● PROBLEM DETAILS:
The answer must consist of every line from the entries that holds the word "email".

Start of EXTRACTED ENTRIES

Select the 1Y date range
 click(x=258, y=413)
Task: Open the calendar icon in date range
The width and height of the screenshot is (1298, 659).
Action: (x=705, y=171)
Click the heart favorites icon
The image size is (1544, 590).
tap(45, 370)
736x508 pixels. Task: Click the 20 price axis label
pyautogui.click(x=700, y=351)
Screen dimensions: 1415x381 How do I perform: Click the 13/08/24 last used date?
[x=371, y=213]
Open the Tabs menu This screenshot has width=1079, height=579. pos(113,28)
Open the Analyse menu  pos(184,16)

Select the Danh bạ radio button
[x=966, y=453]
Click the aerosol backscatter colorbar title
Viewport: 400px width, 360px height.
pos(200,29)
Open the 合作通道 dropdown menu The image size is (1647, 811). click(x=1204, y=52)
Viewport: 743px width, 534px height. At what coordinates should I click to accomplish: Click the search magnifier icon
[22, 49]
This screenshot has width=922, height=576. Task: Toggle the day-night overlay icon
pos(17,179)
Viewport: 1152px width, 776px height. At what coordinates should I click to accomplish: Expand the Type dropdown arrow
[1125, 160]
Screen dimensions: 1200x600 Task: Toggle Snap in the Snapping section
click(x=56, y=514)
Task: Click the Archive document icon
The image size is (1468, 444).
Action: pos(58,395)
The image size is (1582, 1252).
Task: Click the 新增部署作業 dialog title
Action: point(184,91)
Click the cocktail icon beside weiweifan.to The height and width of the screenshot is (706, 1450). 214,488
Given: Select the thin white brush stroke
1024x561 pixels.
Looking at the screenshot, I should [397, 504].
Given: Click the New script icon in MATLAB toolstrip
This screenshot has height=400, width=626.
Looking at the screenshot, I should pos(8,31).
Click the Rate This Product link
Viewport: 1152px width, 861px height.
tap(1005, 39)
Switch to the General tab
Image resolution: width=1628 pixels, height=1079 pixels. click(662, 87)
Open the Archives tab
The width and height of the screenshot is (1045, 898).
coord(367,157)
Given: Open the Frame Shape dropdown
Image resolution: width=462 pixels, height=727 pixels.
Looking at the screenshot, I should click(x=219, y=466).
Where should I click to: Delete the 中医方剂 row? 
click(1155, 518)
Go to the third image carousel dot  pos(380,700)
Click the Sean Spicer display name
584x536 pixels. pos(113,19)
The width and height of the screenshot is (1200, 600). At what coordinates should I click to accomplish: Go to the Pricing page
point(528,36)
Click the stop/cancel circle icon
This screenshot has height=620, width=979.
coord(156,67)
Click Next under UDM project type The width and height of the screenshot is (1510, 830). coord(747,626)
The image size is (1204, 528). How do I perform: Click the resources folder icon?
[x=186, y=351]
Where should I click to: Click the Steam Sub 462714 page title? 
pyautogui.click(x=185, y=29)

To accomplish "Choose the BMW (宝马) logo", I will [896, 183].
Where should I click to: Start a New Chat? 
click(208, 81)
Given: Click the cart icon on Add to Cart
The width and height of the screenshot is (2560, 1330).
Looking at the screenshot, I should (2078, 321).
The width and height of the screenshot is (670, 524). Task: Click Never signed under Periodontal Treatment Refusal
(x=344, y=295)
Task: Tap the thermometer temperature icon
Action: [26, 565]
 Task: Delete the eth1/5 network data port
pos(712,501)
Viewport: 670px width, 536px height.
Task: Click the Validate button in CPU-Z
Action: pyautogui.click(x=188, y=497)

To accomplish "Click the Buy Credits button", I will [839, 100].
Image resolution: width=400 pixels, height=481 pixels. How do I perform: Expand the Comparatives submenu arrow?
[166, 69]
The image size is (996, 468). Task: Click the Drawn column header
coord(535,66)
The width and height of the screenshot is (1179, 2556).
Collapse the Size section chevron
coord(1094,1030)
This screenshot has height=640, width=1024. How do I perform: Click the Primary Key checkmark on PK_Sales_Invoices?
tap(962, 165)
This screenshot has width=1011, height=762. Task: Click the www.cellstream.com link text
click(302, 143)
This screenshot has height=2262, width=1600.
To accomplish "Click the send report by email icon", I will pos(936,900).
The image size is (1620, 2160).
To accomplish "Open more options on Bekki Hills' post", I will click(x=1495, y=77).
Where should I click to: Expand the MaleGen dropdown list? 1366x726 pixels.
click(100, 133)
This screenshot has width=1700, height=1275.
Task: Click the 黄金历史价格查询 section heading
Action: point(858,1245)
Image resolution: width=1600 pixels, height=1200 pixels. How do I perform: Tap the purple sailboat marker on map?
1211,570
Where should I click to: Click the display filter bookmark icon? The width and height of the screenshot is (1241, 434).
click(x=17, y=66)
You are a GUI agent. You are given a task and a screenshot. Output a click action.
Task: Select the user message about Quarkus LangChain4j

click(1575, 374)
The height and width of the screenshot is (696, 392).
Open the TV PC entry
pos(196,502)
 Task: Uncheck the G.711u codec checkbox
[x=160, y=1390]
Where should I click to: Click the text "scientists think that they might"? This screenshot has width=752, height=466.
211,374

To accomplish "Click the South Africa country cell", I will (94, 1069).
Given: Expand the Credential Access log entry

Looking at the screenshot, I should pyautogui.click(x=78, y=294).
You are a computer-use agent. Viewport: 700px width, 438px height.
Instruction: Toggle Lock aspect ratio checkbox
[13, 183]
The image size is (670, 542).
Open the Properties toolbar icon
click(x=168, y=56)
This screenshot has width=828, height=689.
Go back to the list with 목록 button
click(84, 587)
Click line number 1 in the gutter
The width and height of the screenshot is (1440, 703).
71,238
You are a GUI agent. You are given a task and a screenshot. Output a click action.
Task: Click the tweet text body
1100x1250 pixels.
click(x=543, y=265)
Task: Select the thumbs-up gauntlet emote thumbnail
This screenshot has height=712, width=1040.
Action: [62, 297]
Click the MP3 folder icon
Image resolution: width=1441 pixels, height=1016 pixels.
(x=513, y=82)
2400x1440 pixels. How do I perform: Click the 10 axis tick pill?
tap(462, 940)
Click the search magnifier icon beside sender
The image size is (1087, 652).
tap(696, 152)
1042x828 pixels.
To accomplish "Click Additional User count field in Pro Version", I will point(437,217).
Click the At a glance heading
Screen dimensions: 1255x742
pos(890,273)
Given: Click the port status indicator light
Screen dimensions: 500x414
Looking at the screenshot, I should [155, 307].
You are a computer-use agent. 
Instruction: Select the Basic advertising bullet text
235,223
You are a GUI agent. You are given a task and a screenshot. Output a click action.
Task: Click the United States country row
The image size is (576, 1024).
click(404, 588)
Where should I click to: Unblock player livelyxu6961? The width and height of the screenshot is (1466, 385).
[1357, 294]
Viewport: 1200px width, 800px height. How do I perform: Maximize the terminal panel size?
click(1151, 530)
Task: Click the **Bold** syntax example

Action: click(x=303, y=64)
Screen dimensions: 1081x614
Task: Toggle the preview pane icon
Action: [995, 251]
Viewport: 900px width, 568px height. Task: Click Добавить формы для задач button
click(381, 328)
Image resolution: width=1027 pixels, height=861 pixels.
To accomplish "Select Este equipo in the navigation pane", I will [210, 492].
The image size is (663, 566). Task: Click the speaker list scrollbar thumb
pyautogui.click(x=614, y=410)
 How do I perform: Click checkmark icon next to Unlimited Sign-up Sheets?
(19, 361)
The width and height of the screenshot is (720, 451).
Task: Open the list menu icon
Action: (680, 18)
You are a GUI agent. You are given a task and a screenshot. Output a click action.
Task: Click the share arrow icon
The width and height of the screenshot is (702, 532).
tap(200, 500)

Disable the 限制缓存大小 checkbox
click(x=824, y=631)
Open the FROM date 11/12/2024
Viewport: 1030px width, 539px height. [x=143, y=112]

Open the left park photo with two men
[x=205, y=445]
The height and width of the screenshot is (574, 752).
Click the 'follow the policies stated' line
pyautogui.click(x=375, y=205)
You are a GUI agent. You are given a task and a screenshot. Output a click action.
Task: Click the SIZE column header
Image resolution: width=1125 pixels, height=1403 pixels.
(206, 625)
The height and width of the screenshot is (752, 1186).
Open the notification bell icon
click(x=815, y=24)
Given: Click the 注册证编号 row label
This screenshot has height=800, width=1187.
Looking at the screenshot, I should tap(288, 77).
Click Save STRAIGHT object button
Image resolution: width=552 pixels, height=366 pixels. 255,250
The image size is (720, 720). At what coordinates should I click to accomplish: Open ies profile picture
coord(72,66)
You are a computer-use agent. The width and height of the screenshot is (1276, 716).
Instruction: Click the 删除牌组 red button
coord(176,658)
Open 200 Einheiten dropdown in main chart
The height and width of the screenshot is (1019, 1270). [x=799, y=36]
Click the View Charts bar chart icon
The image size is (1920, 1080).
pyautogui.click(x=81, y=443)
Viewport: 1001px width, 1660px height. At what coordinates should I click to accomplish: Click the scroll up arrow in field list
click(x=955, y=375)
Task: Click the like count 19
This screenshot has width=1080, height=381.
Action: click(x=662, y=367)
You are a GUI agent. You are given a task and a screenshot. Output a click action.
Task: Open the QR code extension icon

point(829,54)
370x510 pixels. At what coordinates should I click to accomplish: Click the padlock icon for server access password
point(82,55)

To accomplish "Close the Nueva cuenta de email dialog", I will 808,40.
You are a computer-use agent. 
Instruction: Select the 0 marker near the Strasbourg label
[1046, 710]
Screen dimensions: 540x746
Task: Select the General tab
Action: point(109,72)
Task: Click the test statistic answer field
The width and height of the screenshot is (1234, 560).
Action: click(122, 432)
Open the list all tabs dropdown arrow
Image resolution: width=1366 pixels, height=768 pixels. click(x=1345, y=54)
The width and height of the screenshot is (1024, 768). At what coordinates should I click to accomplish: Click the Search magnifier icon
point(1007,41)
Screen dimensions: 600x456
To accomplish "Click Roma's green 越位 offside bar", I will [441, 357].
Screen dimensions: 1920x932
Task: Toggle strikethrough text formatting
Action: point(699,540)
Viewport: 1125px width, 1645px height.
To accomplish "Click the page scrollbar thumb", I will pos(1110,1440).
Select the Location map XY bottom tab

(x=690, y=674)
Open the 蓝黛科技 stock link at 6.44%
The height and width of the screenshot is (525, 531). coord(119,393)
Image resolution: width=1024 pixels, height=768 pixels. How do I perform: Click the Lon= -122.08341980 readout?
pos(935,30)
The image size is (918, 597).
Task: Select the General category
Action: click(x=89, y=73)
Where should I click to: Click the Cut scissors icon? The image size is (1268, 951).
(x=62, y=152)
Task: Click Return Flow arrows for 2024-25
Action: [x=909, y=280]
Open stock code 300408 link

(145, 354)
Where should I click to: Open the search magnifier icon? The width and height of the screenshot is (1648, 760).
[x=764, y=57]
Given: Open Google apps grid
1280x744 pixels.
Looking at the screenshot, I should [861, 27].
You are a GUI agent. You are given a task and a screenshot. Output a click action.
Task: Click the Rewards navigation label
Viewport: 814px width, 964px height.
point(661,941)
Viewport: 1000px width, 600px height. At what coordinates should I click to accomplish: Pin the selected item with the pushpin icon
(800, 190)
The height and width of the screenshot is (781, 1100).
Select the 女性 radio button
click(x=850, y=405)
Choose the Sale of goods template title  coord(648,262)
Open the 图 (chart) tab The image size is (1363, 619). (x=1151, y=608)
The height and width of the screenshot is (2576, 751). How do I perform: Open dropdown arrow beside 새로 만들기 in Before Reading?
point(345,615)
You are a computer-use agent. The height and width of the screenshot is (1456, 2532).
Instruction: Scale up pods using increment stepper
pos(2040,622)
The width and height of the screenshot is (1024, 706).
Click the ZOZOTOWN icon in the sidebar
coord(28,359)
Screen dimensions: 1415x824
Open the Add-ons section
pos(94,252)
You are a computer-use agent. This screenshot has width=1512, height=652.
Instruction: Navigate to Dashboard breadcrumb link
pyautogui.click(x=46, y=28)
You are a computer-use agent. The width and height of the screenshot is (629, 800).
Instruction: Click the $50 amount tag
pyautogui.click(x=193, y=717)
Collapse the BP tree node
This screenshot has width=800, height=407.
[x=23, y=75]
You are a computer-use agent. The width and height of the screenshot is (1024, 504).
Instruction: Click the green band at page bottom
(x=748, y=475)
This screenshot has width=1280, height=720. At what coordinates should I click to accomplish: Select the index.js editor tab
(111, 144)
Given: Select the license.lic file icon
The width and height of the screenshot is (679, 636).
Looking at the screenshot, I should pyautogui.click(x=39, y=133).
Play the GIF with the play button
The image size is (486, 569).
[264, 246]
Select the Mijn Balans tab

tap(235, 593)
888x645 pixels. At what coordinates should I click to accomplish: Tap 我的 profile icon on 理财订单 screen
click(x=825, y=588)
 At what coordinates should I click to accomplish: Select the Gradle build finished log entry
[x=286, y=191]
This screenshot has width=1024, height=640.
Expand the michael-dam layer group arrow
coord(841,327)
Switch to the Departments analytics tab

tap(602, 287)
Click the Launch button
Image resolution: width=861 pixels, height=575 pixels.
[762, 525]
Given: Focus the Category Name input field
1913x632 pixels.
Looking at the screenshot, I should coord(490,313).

End of EXTRACTED ENTRIES

● RESPONSE TO THE TASK:
To accomplish "Click the send report by email icon", I will pos(936,900).
To accomplish "Close the Nueva cuenta de email dialog", I will 808,40.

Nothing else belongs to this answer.